** Opening Records to use block **

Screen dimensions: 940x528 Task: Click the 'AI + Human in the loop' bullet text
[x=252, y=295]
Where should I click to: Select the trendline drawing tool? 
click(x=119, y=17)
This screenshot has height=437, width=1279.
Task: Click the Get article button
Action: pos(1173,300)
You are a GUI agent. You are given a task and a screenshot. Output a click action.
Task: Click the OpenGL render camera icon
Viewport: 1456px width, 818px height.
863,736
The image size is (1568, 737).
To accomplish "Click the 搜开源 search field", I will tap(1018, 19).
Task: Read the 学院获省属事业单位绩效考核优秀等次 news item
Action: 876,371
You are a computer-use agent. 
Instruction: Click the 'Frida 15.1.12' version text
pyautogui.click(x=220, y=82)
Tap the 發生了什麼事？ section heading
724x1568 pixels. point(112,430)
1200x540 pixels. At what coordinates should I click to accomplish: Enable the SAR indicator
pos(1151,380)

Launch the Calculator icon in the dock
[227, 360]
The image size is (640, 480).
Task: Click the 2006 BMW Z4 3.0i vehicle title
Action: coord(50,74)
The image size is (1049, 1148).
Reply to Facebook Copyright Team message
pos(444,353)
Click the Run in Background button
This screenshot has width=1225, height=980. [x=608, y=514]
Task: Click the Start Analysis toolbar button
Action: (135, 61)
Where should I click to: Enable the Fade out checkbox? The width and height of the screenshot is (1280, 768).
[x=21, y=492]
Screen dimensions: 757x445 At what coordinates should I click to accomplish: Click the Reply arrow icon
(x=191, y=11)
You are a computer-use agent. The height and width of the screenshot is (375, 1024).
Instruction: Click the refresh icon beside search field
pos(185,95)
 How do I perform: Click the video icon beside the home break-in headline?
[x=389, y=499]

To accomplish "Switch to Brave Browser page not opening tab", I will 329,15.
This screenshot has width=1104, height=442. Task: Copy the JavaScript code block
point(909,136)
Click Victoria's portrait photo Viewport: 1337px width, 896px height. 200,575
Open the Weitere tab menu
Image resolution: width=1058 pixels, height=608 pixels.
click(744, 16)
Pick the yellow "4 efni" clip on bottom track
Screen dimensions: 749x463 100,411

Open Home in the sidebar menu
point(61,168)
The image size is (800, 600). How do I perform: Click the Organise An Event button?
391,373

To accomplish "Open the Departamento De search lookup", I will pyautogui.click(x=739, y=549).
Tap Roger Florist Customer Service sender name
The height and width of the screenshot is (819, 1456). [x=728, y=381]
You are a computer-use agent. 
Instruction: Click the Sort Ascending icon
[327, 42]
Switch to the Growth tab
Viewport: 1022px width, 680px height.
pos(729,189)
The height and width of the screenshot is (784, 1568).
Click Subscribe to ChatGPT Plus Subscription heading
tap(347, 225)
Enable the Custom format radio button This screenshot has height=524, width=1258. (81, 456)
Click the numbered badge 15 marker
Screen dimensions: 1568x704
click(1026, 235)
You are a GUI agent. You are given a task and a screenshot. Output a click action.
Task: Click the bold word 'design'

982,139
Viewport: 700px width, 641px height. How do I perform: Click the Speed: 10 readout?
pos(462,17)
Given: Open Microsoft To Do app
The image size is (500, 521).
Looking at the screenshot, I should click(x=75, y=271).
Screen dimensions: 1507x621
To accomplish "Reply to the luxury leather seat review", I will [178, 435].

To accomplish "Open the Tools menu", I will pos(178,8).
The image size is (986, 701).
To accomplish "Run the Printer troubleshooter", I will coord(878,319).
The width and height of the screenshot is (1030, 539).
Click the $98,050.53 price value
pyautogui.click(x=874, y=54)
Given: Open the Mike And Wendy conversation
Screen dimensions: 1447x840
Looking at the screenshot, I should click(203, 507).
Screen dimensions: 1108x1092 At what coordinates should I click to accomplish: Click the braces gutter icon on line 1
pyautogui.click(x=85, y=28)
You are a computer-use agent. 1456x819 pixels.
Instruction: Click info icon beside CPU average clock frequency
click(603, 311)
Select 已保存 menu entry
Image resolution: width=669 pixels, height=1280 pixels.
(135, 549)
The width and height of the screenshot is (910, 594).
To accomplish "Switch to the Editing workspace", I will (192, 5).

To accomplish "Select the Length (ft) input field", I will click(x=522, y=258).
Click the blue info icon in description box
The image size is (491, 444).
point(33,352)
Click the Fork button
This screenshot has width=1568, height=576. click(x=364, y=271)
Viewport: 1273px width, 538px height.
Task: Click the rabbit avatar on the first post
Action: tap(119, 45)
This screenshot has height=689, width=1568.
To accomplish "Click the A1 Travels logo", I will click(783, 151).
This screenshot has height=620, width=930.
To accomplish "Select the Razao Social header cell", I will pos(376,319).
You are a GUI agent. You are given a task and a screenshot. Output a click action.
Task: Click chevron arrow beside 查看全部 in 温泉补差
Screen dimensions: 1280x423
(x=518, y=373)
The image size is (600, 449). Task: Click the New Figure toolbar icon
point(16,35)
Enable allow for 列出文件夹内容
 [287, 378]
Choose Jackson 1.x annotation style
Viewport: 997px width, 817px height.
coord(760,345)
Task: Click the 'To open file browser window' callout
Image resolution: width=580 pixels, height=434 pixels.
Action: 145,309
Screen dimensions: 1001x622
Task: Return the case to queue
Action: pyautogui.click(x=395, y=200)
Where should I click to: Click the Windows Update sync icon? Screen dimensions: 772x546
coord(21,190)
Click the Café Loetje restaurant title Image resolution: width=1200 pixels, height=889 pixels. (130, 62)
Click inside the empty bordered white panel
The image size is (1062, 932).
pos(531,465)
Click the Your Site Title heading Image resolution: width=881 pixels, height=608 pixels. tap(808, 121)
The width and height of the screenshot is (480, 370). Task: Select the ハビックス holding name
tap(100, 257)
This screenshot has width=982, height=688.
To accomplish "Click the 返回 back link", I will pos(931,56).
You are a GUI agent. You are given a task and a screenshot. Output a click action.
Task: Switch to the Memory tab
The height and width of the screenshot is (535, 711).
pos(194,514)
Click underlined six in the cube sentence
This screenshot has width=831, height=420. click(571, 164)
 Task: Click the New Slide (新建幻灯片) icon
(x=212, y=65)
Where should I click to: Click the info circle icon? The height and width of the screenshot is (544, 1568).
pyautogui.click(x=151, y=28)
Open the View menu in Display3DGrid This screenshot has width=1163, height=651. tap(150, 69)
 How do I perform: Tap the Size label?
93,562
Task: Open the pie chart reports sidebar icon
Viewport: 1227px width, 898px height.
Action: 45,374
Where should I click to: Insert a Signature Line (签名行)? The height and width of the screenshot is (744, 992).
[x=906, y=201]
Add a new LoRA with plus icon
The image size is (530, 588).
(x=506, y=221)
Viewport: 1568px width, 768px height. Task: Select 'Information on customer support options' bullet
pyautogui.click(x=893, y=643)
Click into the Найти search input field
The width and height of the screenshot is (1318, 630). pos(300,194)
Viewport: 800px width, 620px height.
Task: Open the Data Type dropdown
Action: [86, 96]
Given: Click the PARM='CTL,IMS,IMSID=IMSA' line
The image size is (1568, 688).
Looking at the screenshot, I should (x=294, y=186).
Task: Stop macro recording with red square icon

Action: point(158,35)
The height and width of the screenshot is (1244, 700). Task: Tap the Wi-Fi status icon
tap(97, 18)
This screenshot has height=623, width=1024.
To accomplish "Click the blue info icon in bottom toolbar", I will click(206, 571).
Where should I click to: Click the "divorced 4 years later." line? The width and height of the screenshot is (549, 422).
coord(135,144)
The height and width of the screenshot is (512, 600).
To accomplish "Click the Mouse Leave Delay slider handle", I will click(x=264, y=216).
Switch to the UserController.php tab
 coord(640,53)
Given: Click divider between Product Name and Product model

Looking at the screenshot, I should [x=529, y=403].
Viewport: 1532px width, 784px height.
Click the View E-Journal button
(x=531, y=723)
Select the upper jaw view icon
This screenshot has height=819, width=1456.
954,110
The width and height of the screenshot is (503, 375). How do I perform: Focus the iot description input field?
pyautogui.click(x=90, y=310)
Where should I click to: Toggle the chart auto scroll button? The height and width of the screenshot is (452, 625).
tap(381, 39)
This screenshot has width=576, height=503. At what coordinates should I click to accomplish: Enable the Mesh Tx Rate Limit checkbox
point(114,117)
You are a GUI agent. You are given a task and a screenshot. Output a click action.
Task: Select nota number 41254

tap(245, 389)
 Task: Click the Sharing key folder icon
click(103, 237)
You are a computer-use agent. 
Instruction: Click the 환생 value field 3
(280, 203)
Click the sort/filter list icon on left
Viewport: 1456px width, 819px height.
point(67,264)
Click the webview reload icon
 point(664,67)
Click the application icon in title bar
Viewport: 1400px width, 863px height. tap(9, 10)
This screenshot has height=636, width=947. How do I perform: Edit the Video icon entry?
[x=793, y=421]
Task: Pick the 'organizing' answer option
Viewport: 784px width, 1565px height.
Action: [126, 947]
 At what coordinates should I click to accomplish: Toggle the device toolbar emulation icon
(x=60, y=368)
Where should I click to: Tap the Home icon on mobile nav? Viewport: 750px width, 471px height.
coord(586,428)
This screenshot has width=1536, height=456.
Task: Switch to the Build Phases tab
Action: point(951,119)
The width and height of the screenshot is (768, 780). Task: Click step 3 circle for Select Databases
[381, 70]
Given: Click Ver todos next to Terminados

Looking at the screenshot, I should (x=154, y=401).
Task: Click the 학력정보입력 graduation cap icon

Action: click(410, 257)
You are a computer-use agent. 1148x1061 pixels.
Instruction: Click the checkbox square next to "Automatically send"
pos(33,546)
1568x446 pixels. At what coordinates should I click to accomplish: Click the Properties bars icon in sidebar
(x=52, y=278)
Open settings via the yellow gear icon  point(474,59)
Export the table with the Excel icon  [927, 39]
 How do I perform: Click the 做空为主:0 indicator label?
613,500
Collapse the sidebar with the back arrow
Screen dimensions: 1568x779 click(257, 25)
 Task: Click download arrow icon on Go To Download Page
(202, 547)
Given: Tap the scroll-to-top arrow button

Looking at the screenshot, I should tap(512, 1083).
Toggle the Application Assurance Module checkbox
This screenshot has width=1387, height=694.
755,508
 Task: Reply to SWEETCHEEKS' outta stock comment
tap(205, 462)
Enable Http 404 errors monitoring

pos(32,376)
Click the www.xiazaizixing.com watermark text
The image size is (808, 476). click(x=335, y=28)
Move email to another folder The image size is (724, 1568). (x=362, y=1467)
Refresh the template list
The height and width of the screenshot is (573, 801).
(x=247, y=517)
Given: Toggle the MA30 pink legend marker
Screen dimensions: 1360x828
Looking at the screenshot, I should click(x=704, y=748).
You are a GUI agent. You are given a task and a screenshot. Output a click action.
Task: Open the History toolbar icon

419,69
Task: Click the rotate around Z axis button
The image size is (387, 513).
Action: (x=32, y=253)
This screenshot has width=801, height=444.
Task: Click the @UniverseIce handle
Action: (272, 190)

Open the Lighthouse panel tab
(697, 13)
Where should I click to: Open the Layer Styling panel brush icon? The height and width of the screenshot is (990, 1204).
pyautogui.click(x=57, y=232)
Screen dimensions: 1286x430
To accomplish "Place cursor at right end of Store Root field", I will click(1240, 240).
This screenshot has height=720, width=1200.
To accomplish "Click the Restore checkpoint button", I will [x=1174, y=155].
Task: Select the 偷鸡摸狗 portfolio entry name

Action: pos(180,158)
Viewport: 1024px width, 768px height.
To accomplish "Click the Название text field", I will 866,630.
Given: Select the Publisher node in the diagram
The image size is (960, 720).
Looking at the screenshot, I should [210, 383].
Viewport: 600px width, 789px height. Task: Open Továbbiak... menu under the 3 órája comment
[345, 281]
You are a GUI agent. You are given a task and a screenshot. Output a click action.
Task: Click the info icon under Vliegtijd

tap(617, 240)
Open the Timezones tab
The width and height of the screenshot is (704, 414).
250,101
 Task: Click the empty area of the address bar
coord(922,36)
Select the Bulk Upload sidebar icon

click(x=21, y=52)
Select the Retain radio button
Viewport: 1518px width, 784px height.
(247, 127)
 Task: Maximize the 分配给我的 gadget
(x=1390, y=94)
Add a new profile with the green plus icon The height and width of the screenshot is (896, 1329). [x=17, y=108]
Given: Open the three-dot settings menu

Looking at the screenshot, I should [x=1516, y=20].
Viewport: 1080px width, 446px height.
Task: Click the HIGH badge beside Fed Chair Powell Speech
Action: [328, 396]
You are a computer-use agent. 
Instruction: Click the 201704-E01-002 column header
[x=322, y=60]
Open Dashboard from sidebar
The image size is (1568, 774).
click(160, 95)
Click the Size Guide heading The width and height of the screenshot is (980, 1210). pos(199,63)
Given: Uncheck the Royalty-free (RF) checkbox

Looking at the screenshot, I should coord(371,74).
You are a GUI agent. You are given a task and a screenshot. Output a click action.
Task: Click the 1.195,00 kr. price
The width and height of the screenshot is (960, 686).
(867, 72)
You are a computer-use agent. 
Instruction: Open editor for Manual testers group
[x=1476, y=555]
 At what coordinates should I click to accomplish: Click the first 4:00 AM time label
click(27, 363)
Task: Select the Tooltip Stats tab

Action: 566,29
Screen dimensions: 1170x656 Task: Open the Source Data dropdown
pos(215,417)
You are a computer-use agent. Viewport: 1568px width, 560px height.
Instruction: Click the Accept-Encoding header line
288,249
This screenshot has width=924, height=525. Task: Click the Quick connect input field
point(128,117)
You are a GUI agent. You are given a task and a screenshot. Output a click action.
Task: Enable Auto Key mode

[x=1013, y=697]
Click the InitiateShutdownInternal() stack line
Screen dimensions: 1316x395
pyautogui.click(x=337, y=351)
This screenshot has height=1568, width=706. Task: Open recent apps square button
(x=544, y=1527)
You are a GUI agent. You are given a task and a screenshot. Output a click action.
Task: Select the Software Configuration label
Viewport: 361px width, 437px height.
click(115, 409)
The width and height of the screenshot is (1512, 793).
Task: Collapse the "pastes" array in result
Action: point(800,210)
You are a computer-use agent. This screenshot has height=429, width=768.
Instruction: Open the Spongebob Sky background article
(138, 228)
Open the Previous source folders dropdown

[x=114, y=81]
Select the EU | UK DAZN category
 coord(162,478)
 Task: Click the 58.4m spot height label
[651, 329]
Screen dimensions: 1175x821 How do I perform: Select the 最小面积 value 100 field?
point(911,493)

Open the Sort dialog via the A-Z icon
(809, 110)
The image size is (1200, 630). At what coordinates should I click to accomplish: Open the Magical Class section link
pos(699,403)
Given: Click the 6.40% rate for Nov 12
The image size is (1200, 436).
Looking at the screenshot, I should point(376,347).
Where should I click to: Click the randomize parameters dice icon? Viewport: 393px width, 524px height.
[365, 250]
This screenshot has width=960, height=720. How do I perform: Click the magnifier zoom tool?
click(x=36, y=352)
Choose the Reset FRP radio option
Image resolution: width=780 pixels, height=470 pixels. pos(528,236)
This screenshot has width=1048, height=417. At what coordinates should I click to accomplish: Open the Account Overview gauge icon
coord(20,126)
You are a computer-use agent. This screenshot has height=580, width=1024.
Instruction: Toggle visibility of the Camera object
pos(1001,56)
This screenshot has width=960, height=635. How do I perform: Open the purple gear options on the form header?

** Closing Records to use block **

Whenever a line in the data holds "list", copy that line.

◆ Written response ◆
Click the sort/filter list icon on left
Refresh the template list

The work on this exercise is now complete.